**EXERCISE**
Although the data below holds other lines too, output only those from the line with "Tap the upload icon in toolbar" up to and including the line with "This screenshot has width=1024, height=768.", exactly as they appear.

**INPUT DATA**
★ ★ ★ ★ ★ ★ ★

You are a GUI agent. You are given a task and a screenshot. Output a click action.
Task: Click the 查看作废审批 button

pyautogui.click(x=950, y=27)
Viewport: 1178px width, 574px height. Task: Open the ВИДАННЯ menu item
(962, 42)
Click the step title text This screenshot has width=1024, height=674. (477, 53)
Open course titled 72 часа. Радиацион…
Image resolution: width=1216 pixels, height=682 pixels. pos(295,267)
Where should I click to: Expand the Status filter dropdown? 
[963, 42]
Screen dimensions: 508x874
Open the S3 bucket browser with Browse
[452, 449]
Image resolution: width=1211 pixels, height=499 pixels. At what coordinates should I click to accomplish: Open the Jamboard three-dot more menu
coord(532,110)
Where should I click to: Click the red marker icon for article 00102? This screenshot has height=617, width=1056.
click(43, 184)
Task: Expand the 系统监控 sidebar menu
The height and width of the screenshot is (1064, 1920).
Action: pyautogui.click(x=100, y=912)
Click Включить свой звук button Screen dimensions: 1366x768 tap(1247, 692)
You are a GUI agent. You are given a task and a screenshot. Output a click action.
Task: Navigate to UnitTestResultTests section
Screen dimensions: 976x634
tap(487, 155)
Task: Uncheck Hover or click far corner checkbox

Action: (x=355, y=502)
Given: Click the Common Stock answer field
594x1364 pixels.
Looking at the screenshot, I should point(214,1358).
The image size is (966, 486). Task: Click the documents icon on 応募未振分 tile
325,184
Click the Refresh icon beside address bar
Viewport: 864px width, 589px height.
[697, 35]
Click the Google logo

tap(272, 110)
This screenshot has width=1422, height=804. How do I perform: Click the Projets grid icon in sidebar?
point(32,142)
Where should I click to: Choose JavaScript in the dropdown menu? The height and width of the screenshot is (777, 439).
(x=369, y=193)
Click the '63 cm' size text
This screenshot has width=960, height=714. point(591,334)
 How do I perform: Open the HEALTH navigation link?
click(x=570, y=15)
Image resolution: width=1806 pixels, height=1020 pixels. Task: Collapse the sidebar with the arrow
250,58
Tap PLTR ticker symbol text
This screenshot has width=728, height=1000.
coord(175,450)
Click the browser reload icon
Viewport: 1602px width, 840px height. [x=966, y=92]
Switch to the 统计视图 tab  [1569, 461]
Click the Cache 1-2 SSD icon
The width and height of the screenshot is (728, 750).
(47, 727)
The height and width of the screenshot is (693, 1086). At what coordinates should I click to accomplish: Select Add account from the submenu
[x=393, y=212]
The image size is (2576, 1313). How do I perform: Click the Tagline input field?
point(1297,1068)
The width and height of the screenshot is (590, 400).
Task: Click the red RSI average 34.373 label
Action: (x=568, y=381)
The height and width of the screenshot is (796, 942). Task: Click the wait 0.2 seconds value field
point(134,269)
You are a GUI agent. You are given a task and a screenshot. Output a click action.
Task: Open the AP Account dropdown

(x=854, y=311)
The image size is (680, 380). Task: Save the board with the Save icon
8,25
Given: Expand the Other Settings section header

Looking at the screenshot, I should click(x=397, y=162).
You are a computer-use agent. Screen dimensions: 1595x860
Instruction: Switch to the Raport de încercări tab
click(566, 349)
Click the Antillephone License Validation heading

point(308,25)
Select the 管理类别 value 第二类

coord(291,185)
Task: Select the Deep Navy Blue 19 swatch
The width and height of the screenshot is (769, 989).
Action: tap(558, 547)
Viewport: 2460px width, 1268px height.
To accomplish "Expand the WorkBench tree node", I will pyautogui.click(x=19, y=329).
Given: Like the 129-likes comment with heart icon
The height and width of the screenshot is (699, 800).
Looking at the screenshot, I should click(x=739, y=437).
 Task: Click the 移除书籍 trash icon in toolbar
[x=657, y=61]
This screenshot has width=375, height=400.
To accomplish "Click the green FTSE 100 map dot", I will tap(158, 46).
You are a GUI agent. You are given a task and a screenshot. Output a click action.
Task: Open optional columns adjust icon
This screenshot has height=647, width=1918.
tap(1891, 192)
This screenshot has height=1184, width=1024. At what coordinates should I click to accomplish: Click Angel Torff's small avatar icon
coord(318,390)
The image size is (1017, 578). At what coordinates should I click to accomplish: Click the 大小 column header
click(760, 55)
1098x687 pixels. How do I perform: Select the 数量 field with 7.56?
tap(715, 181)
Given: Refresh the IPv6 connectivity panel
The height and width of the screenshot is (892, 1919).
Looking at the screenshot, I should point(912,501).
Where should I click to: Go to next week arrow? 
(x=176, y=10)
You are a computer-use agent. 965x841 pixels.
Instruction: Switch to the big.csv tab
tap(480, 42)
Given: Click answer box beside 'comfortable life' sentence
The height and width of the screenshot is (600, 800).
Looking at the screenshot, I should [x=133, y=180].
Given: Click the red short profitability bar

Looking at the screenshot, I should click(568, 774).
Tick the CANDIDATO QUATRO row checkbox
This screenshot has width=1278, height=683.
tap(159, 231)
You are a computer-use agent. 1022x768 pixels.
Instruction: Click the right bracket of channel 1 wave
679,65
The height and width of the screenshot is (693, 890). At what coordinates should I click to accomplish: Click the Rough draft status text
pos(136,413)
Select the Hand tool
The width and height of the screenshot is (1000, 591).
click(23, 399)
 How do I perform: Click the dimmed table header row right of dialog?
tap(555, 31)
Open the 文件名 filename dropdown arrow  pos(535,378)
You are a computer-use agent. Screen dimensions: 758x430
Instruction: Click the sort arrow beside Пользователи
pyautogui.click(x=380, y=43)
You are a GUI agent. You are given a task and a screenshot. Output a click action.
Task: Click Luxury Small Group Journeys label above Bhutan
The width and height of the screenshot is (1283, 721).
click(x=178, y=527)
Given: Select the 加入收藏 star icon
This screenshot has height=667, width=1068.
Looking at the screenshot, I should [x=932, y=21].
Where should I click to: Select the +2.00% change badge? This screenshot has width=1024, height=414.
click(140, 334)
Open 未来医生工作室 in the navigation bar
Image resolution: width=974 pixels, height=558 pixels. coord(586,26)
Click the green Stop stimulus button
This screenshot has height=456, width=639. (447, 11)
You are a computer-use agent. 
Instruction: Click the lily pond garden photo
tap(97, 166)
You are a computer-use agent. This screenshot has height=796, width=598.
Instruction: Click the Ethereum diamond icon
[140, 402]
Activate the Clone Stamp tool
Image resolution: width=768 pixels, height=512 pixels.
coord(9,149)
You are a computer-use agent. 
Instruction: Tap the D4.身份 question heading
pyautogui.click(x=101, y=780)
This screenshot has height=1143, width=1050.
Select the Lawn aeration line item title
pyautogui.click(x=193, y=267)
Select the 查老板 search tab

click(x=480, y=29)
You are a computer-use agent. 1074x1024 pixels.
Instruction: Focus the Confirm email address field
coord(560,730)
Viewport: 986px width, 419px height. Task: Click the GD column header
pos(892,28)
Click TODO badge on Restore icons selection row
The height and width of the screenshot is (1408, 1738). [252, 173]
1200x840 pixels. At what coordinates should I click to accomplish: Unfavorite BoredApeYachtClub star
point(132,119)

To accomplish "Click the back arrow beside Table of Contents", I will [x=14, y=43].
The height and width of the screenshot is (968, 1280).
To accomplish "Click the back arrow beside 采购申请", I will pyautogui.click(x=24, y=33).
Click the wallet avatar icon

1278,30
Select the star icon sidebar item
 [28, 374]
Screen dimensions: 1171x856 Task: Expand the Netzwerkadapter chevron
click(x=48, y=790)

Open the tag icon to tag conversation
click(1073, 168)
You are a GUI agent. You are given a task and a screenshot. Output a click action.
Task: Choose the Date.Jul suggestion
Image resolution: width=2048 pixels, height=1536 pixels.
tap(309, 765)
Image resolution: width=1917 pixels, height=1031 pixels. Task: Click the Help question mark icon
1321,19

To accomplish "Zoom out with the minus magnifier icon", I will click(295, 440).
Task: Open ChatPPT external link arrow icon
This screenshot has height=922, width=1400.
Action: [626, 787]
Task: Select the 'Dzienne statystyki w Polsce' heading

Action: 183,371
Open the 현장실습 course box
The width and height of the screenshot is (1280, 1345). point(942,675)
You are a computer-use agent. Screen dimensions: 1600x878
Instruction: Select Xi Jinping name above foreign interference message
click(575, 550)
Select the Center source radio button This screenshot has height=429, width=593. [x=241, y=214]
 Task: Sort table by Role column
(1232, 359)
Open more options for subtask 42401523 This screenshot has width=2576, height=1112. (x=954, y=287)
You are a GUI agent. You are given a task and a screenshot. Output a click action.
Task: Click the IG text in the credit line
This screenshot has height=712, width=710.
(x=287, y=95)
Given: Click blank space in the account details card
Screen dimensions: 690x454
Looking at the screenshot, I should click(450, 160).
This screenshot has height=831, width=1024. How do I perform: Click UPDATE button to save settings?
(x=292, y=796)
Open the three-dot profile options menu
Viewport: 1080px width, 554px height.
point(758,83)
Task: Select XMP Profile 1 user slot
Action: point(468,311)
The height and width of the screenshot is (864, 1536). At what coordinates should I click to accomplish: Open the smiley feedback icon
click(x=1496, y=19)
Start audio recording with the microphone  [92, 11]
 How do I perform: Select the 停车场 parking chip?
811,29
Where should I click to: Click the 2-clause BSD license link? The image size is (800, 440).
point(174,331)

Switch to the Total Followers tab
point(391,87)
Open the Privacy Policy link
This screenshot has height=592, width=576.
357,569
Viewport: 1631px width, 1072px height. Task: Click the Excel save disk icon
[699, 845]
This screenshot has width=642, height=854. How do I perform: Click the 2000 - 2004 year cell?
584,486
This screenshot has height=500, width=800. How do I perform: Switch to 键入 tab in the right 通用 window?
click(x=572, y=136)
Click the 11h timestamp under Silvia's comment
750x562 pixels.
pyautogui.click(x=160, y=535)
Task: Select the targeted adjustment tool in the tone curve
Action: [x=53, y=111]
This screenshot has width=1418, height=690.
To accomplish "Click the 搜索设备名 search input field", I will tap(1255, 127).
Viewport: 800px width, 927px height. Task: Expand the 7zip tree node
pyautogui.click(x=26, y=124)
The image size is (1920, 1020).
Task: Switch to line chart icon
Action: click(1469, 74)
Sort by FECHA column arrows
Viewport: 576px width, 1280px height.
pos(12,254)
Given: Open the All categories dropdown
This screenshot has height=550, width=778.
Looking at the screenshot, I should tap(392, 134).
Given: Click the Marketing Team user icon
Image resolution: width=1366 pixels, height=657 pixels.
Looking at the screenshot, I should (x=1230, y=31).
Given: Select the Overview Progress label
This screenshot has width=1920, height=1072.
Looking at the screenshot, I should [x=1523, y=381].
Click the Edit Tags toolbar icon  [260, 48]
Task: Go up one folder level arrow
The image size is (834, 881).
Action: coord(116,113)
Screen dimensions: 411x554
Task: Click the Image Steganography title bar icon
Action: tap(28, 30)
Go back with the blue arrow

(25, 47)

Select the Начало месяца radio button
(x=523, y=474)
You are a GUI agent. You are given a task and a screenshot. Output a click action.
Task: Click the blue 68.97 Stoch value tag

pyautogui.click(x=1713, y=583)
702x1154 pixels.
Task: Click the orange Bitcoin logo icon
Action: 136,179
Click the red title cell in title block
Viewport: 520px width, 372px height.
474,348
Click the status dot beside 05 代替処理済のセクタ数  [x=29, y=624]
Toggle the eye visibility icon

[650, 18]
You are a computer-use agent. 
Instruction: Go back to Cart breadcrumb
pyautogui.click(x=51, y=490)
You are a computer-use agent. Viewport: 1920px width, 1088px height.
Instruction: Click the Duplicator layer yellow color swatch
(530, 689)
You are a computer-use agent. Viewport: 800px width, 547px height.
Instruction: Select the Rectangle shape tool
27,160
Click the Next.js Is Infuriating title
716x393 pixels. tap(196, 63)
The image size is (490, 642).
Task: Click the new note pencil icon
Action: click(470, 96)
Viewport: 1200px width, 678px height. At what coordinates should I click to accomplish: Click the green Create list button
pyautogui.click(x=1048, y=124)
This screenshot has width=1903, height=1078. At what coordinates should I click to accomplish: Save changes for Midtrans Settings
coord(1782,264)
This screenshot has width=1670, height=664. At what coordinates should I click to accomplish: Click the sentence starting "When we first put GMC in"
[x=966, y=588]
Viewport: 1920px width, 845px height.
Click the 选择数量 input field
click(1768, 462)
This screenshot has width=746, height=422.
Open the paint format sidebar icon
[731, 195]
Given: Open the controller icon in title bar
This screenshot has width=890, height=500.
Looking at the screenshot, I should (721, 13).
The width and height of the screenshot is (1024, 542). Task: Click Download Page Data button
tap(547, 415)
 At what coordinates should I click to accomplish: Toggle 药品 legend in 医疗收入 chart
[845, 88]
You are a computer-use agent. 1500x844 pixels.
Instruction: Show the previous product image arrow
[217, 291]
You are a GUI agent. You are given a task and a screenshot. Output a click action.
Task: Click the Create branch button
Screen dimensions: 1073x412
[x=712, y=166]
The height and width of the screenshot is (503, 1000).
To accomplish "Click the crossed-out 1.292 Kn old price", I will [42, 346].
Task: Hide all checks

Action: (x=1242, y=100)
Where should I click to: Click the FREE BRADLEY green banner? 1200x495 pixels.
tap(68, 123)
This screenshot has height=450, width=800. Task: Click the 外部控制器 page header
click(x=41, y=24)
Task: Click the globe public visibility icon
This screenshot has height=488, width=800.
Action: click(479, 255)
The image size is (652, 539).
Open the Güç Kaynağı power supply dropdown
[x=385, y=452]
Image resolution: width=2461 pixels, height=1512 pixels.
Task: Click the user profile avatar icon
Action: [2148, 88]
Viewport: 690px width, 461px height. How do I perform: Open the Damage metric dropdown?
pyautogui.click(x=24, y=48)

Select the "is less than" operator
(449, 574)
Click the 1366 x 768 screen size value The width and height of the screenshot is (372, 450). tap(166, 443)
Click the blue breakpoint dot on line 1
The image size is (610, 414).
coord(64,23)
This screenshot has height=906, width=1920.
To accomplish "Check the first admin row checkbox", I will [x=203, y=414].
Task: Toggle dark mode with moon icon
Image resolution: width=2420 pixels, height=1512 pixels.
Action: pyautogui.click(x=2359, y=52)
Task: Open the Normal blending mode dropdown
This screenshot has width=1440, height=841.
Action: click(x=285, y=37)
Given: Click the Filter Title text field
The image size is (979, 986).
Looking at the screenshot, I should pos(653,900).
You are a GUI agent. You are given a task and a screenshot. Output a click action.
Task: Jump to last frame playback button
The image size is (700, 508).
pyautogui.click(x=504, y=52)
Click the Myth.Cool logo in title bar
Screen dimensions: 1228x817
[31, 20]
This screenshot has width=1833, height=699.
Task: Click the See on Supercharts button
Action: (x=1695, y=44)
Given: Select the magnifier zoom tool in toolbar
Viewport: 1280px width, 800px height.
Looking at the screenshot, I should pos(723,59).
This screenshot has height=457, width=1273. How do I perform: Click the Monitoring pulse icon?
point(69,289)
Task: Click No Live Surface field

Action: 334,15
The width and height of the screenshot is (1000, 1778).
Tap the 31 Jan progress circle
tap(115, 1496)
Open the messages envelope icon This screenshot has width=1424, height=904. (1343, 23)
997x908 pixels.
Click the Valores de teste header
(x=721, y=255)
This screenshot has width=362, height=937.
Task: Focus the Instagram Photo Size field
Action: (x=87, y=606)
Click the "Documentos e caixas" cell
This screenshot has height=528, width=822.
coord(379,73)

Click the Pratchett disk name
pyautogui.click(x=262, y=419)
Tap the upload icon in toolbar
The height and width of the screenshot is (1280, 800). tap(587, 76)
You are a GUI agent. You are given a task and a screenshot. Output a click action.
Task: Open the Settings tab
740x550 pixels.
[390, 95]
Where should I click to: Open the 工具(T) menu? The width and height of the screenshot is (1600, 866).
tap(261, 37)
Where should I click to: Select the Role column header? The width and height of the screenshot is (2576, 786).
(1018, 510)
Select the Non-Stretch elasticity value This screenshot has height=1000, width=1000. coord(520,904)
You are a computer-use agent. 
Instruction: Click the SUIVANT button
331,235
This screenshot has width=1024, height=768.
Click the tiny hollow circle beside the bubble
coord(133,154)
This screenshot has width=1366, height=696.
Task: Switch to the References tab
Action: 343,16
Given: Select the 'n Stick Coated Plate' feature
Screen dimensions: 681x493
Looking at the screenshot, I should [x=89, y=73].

★ ★ ★ ★ ★ ★ ★

**YOUR RESPONSE**
Tap the upload icon in toolbar
The height and width of the screenshot is (1280, 800). tap(587, 76)
You are a GUI agent. You are given a task and a screenshot. Output a click action.
Task: Open the Settings tab
740x550 pixels.
[390, 95]
Where should I click to: Open the 工具(T) menu? The width and height of the screenshot is (1600, 866).
tap(261, 37)
Where should I click to: Select the Role column header? The width and height of the screenshot is (2576, 786).
(1018, 510)
Select the Non-Stretch elasticity value This screenshot has height=1000, width=1000. coord(520,904)
You are a computer-use agent. 
Instruction: Click the SUIVANT button
331,235
This screenshot has width=1024, height=768.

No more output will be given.